The researchers cite the example of Roman Catholic Diocese of Brooklyn v. Cuomo, in which the Court found that the state had not tied the specific houses of worship that challenged its health order restricting gatherings to outbreaks of COVID-19, so ordered that limitations on church attendance be lifted. The authors were surprised by the number of emergency interventions by the Supreme Court, using its “shadow docket” to issues decisions without oral arguments and few explanations for rulings.

When it came to federal agencies, the coauthors found that that courts interpreted the laws that gave the agencies their authority much more narrowly than the language of the laws would seem to require. For example, the Supreme Court read the key statute giving the CDC its quarantine powers to limit the CDC to actions such as fumigation, inspection, and pest extermination, even though the law also says CDC can impose “other measures as in [its] judgment may be necessary” to prevent disease spread.

“This way of reading statutes really hamstrings agencies, requiring the legislature to have anticipated and spoken to the exact situation at hand,” Mello said. “Of course, with emergency situations, it’s hard to know what will be required. That’s why catchall language like ‘other measures’ gets used—but here, it was dismissed as meaningless.”

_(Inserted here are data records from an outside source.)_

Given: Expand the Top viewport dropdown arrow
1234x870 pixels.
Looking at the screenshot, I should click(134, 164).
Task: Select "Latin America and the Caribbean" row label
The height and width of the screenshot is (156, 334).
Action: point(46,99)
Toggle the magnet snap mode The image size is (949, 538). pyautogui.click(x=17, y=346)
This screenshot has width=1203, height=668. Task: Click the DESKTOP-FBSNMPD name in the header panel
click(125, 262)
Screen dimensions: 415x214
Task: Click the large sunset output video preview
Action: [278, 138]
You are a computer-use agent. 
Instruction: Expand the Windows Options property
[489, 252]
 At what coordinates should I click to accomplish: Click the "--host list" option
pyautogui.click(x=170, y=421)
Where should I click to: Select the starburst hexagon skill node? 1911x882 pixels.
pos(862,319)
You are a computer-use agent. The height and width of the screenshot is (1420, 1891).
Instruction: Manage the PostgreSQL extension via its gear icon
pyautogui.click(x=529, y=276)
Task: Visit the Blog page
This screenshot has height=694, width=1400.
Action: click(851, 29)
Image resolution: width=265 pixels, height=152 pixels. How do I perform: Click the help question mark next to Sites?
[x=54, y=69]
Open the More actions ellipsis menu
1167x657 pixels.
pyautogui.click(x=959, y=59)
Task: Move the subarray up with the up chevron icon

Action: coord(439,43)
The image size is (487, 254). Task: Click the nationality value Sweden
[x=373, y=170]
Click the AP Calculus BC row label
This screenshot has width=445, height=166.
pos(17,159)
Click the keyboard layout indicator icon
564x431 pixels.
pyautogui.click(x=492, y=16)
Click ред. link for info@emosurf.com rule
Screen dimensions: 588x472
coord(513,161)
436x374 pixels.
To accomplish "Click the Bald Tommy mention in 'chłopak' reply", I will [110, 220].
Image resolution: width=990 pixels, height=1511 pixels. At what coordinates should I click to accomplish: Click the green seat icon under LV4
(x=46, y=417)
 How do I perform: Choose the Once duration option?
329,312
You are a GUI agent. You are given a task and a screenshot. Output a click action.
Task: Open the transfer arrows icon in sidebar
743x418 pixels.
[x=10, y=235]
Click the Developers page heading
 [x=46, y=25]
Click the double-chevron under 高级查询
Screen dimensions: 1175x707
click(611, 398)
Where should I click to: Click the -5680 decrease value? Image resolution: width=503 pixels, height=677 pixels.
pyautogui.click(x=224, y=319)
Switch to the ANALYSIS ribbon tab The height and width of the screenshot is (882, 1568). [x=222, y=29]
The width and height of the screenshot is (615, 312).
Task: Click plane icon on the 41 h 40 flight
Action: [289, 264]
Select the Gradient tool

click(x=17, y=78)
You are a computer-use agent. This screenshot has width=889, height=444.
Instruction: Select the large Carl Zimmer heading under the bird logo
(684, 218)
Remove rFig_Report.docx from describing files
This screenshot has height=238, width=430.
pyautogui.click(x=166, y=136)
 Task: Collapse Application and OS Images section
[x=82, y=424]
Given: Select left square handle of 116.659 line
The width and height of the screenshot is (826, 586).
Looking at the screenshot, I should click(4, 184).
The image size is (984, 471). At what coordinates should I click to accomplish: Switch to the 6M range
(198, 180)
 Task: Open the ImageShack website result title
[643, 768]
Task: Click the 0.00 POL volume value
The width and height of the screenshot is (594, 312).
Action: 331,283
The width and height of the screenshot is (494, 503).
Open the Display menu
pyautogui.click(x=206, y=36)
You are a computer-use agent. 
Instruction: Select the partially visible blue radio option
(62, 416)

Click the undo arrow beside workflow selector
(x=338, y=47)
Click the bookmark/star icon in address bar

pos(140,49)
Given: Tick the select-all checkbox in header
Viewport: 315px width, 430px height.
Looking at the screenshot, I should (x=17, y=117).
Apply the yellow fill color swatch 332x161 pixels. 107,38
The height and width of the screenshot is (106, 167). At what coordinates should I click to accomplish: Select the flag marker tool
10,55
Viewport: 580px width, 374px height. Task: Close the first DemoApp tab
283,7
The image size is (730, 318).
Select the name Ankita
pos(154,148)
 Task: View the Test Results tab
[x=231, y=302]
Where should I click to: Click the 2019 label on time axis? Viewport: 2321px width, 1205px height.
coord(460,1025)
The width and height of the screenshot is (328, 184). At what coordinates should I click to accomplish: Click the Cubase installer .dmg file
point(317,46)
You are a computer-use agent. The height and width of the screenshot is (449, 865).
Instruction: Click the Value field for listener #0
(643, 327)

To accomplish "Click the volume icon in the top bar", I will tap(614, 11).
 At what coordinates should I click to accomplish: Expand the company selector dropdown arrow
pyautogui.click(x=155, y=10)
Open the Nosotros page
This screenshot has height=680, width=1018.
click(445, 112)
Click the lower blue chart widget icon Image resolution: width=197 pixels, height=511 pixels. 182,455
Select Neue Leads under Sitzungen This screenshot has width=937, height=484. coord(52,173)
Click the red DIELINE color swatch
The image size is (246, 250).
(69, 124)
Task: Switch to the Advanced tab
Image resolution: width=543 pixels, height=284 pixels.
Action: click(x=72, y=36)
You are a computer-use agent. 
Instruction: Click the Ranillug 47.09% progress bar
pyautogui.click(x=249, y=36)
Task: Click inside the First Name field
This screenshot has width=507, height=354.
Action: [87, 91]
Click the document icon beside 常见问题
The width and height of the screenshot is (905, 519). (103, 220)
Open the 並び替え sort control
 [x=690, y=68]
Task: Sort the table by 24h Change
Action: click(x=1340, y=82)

Watch Mello's Portion of the Health Affairs Presentation:

 

 

Moving Forward

While these decisions are problematic, the researchers commented, other court decisions could have positive effects on public health policy. For example, they believe it’s fair and even beneficial for courts require health officials to present evidence and clearly state the rationale for their health orders.

“Especially as an emergency wears on and more is learned about the pathogen, it’s reasonable to require that orders that burden people’s liberty have a clear, sound evidentiary basis,” Mello said, adding this shores up protection against litigation and builds public trust in their public health officials.

Why, for example, would church services involve a higher risk of spreading COVID-19 than, say, retail stories? Why is a 3-foot social distancing needed for elementary schools when 6 feet suffices for higher grades?

“Such questions often have good answers, but in some cases, officials may have made distinctions that were not well grounded in the evidence,” the authors wrote. “To weather legal challenges and avoid misuse of public health powers, officials must rely on the best available evidence and state the basis for their decisions clearly, ideally before litigation ensues.”

The coauthors recommend legislators address some of the constraints that courts have imposed by writing laws that are clearer about the legal powers of health agencies.

“There are also ways in which governors and health officials can help litigation-proof their policies—for example, by clearly stating the evidentiary basis on which they rest, and why less burdensome policies wouldn’t work as well,” Mello said.